Objective: To decrease complications, resources and costs by moving tracheotomies, gastrostomies and vena cava filter placements from the OR to the ICU bedside
Design: Prospective non-randomized, observational study. Working group made up of 36 health care professionals and ancillary staff. Developed guidelines for transitioning to bedside procedures, ensuring proper oversight, data collection on procedures, medical staff credentialing and QA monitoring. In-service education provided prior to the start of the procedures. New system implemented in May, 2004.
Setting: Tertiary Care ICU
Patients: 75 procedures on 52 patients. May 2004 - April 2005
Interventions: PEG (22), Trach(34), and IVC filter(19) placed in ICU.
Main Outcome Measures: complications, staff and provider satisfaction (Likert scale 1-5, 6 items Very satisfied =1, very unsatisfied = 5), financial impact to institution.(cost savings).
Results:Complications = 7.84%/pt, 5.33%/procedure (1 pneumothorax, 1 pt pulled PEG. 1 equipment malfunction, 1 minor technical error, 0 deaths).
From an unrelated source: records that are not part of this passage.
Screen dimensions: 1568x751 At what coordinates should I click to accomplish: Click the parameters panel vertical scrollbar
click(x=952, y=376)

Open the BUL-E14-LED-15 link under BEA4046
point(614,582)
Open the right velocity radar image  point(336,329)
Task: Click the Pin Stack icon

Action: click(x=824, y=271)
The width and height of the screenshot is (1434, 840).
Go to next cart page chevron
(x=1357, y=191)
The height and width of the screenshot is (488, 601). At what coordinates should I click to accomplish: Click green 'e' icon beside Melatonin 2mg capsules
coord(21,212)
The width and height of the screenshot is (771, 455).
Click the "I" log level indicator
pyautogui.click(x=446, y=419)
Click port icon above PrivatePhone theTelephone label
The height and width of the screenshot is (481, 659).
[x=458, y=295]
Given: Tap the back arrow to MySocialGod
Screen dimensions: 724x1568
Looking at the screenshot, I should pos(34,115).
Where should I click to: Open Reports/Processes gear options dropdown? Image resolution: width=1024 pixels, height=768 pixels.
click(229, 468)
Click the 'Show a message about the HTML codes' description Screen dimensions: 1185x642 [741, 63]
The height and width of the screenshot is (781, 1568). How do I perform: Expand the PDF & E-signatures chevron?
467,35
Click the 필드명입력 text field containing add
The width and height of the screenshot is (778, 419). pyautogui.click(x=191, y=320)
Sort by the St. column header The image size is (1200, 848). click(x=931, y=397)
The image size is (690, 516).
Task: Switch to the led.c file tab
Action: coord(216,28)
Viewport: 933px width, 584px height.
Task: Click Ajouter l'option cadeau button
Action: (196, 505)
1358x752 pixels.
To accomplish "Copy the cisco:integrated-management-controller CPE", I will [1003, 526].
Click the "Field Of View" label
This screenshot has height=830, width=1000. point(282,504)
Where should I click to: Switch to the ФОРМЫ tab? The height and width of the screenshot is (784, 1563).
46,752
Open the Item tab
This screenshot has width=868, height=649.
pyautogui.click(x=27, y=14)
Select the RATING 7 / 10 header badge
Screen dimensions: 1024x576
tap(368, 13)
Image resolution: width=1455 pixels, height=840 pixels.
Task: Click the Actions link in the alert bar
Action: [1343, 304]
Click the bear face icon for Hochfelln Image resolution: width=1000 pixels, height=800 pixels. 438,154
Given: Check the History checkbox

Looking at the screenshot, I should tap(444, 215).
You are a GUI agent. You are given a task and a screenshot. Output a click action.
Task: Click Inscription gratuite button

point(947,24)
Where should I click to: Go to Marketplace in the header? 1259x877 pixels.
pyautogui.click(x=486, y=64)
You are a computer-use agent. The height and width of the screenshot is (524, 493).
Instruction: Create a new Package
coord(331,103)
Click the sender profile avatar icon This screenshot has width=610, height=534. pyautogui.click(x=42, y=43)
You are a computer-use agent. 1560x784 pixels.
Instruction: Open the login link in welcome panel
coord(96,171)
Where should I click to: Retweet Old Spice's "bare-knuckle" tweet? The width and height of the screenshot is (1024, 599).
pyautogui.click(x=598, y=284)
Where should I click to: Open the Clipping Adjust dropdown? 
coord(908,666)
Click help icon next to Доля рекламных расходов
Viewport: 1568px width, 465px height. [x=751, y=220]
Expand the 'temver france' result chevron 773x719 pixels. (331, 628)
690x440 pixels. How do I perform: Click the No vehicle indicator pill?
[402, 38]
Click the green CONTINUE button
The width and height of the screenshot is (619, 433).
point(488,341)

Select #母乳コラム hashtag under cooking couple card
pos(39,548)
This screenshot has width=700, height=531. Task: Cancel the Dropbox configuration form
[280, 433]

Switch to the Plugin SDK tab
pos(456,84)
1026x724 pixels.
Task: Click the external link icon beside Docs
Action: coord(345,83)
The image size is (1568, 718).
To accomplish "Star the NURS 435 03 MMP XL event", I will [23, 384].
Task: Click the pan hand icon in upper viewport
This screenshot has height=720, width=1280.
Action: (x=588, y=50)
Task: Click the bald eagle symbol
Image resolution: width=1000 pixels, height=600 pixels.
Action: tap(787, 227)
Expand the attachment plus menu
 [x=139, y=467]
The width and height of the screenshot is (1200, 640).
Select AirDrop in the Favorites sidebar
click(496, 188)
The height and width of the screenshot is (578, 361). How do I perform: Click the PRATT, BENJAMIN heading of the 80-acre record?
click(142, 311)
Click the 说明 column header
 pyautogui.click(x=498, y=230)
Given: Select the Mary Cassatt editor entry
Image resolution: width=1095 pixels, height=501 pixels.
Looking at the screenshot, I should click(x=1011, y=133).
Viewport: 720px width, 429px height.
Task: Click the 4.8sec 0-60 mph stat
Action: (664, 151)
Staff Satisfaction(1’s &2’s) = 72% Overall. Financial impact = Reduction in indirect costs of 18%, reduction in direct costs 0.21%.
Conclusions: Using a multidisciplinary hospital team allows for safe transition of procedures from the OR to the ICU in a tertiary care center. Staff (clinical and ancillary)are satisfied with doing procedures in the ICU. Institutional cost margin can be improved.